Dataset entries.
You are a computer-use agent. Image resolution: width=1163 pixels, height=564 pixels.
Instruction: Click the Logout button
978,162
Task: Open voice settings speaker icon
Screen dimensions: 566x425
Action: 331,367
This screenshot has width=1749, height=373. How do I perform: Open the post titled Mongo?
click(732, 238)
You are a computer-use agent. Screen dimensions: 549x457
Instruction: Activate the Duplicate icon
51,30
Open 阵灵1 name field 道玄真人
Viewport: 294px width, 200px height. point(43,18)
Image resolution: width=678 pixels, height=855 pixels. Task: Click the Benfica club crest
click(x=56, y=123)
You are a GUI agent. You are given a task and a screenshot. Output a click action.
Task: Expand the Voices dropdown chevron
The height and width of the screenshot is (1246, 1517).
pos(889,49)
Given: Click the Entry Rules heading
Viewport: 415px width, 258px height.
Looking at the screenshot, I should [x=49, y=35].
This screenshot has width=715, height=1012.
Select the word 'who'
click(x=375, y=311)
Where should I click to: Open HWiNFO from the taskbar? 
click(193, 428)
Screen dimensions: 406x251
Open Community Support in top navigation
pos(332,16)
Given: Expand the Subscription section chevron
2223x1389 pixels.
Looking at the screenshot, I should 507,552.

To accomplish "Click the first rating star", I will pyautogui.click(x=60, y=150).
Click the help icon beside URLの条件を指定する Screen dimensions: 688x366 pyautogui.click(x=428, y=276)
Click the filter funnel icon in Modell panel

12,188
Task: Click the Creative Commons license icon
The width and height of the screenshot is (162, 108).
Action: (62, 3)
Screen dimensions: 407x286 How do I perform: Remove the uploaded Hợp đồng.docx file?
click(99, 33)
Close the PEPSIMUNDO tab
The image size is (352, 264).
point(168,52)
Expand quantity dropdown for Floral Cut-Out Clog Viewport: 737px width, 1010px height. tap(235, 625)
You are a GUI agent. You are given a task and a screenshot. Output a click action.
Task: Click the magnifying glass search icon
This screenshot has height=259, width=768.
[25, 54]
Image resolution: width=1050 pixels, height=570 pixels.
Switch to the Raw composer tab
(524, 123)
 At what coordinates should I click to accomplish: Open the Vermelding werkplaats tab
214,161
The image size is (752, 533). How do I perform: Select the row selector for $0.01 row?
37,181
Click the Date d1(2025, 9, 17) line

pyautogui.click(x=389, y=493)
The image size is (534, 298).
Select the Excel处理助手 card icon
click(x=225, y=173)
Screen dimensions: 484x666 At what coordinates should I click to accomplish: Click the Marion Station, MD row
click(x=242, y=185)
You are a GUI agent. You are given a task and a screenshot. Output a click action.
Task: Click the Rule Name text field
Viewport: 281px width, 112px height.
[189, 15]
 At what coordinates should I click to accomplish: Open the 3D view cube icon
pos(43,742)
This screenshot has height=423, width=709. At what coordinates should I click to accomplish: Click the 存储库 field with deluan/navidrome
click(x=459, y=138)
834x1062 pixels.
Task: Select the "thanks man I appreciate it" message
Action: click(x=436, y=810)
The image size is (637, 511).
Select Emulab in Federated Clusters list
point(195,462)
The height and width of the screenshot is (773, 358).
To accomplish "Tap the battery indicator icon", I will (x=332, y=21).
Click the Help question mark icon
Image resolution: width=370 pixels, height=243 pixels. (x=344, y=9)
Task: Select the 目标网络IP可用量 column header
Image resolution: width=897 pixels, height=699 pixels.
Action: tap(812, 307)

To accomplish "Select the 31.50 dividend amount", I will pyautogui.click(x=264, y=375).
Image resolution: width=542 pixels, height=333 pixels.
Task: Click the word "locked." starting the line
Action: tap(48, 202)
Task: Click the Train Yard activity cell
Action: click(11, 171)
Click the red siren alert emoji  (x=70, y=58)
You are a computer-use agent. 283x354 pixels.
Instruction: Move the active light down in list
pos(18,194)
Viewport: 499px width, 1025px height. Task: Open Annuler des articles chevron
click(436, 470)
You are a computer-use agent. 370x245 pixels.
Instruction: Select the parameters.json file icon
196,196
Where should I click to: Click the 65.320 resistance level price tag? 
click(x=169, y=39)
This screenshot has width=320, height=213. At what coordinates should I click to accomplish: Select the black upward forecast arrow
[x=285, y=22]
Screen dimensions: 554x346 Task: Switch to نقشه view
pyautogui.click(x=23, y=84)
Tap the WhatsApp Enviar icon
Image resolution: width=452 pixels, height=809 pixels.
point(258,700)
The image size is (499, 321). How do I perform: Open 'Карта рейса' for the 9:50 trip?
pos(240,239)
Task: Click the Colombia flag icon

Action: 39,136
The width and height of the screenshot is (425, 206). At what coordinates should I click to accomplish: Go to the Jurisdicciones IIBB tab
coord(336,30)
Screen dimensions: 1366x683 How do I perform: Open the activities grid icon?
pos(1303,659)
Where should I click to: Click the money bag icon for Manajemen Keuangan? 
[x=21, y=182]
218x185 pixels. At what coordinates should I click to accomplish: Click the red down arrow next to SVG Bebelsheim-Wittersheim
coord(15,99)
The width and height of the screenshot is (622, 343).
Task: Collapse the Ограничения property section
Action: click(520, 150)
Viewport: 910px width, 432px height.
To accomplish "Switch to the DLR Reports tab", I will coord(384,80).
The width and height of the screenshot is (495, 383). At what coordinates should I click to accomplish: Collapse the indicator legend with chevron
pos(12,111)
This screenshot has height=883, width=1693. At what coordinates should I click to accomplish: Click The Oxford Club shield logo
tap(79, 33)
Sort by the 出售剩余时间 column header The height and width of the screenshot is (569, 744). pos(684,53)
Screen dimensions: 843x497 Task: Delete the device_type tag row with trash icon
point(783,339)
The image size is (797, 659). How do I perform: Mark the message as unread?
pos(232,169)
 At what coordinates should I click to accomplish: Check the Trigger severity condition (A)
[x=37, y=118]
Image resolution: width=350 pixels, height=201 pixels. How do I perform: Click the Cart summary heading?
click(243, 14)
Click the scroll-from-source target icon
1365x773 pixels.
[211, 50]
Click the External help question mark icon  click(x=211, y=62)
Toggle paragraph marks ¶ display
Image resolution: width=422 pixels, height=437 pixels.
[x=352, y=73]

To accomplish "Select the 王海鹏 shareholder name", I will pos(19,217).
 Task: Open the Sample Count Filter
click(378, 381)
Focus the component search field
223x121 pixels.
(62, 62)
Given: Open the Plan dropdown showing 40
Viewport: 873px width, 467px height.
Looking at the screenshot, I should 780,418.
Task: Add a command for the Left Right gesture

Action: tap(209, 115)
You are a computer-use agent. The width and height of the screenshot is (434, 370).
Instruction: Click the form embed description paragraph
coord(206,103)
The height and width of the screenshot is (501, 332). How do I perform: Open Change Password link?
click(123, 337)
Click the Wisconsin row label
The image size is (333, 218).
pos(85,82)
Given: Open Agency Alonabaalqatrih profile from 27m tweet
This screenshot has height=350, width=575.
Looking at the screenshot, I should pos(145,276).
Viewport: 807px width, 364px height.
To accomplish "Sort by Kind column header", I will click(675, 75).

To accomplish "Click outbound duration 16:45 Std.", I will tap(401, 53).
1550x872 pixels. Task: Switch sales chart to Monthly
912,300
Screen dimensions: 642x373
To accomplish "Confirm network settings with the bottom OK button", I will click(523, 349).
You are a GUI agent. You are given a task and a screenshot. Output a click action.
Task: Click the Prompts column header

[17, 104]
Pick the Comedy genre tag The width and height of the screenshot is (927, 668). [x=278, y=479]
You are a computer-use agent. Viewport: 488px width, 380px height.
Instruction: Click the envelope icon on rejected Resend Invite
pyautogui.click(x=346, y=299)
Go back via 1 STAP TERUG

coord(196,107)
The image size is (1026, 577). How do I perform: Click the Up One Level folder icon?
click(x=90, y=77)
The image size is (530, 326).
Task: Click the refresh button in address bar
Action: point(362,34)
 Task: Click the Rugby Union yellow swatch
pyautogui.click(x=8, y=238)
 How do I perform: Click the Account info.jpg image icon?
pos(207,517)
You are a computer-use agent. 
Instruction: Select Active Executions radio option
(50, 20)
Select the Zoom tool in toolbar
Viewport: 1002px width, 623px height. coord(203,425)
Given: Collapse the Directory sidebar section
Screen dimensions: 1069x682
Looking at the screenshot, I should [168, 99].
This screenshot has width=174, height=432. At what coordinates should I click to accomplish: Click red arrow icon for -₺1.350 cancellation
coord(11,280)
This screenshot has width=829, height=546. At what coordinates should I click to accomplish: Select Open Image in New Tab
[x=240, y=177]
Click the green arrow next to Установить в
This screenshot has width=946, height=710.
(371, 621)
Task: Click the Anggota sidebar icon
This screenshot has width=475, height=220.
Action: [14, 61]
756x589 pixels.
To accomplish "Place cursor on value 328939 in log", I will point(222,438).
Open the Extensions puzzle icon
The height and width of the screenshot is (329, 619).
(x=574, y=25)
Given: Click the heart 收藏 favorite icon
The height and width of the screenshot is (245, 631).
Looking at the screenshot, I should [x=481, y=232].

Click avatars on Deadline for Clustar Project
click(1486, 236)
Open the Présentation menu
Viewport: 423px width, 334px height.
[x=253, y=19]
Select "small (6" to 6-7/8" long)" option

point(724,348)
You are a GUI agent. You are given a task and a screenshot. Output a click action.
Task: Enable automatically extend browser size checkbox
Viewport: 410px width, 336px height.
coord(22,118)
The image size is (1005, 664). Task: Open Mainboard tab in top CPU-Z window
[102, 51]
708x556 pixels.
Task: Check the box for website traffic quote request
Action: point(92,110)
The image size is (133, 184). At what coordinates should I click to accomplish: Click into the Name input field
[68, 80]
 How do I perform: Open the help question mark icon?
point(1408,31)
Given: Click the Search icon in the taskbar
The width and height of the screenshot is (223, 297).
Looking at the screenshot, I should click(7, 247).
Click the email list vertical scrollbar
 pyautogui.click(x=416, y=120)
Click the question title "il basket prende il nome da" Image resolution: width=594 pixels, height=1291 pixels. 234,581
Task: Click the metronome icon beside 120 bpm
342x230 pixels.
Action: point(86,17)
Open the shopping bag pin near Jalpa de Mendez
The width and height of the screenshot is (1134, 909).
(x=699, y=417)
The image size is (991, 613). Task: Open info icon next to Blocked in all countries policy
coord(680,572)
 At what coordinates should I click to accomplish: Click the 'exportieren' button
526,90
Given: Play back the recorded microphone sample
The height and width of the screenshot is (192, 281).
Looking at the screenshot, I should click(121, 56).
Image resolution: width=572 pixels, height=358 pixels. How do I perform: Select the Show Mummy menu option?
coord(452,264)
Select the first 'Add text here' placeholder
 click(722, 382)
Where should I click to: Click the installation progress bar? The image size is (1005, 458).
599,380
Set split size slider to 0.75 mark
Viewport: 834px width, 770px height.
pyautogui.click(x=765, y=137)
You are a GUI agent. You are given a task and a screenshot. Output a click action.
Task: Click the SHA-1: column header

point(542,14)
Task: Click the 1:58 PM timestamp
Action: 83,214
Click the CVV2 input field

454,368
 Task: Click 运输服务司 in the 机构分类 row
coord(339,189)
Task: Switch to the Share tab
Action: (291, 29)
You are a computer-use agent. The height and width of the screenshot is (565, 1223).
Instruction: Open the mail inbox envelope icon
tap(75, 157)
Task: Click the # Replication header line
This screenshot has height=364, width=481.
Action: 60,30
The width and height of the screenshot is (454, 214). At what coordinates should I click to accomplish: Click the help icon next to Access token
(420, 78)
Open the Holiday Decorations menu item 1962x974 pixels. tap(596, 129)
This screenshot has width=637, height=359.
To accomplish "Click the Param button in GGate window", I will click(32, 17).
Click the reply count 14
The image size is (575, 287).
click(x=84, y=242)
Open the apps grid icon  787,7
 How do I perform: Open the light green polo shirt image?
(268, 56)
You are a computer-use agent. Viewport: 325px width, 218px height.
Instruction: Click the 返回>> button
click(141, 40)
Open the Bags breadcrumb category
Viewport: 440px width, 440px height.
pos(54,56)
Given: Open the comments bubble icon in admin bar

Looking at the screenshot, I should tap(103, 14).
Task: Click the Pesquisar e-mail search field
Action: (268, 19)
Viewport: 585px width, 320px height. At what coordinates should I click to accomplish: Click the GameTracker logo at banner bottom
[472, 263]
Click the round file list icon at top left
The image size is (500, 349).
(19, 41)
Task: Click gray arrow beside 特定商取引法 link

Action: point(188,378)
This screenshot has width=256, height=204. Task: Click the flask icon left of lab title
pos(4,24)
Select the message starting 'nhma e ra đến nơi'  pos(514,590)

About this task. Using the entries above, return each line that includes the word "dropdown".

Answer space.
Task: Expand the Voices dropdown chevron
Expand quantity dropdown for Floral Cut-Out Clog Viewport: 737px width, 1010px height. tap(235, 625)
Given: Open the Plan dropdown showing 40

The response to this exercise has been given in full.